Personal information
- Born: September 9, 1986 (age 39) Riga
- Nationality: Latvian

= Mārtiņš Kozlovskis =

Latvian basketball referee (born 1986)

Mārtiņš Kozlovskis (Riga, 9 September 1986) is a Latvian international basketball referee, licensed by FIBA since 2007, who has officiated at the Olympic Games, the World Cup, EuroBasket, and top-level European competitions.

== Career ==
Kozlovskis began refereeing in Latvia in the late 1990s and became a FIBA-licensed official in 2007. He has since developed into one of the leading referees from the Baltic region.
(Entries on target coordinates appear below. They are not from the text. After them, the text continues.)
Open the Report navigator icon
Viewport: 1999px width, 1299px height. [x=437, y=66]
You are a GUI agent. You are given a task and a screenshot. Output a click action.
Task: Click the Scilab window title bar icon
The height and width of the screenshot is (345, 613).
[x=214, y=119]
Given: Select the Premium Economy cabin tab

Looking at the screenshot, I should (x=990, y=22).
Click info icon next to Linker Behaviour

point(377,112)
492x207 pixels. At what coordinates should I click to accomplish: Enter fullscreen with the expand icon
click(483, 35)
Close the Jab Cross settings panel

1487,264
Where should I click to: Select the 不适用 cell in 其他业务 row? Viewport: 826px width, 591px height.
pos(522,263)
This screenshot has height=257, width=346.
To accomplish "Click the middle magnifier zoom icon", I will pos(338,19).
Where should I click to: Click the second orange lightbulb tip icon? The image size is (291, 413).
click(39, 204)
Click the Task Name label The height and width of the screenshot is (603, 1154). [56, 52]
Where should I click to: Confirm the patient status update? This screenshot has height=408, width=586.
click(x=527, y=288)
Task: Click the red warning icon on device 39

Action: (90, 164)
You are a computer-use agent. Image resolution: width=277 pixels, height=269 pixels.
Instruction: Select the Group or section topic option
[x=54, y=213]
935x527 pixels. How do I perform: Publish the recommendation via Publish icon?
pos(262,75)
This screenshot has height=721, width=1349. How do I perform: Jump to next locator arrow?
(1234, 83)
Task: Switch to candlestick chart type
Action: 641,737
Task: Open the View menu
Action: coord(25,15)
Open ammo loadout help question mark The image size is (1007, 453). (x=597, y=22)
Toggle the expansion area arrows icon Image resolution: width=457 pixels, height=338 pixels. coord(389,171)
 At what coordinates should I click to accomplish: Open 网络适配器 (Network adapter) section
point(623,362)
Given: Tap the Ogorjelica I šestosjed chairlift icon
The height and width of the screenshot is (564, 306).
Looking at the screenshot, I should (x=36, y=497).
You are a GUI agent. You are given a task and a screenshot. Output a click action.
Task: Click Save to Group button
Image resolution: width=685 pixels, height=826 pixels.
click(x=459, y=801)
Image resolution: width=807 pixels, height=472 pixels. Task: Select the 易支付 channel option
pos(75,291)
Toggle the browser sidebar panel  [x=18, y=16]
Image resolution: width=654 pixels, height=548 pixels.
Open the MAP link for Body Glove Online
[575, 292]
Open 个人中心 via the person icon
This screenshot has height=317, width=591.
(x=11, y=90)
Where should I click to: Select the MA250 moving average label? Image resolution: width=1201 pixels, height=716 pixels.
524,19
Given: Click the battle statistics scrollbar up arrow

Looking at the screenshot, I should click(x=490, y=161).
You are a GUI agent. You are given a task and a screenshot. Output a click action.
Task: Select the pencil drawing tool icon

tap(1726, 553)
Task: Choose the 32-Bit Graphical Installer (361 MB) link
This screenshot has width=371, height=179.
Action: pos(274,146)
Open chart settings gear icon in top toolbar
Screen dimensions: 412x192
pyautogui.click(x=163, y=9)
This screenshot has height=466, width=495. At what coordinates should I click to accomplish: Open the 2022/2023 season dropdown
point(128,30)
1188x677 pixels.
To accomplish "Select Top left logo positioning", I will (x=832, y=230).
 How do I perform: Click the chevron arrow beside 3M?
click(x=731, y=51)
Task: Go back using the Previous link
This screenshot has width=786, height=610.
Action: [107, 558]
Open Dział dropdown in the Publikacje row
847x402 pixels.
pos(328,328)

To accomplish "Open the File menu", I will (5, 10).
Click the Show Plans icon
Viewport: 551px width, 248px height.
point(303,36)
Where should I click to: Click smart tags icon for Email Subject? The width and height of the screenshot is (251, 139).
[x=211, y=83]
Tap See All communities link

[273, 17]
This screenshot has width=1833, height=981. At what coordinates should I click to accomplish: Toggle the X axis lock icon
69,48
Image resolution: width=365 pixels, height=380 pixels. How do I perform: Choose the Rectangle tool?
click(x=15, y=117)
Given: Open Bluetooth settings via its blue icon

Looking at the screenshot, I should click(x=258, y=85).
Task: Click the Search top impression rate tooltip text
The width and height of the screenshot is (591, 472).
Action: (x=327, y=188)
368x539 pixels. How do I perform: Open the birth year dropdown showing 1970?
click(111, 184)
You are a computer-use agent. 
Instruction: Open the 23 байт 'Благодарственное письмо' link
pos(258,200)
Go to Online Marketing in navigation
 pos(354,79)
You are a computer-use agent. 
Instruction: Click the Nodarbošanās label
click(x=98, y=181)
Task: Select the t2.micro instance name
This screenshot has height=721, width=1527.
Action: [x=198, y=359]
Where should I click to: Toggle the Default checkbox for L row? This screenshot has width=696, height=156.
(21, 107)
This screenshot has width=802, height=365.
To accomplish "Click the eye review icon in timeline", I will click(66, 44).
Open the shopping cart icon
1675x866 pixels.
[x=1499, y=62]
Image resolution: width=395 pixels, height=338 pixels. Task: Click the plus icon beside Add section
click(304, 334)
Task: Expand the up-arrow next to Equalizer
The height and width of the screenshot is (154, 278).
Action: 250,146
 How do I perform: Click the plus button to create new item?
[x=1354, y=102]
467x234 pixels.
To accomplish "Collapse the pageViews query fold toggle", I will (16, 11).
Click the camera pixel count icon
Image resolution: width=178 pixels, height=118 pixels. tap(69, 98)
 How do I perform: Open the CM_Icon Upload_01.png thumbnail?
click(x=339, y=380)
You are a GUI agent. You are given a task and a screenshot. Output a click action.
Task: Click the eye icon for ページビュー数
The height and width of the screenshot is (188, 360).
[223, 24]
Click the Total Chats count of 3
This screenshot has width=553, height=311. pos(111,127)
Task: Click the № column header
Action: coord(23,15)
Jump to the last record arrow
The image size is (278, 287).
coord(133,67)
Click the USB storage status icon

He was named among the referees for the Tokyo 2020 Olympic Basketball Tournament (played in 2021).

Kozlovskis officiated at both the 2019 FIBA Basketball World Cup and the 2023 FIBA Basketball World Cup, where he refereed games in the preliminary and knockout rounds.

He has also been appointed to major European competitions, including the EuroBasket 2022 tournament and the upcoming EuroBasket 2025.

Beyond international tournaments, Kozlovskis has refereed in European club competitions such as the Basketball Champions League and the FIBA Europe Cup.

== Recognition ==
In 2021, Kozlovskis was honored as the "Basketball Referee of the Year" by the Latvian Basketball Association.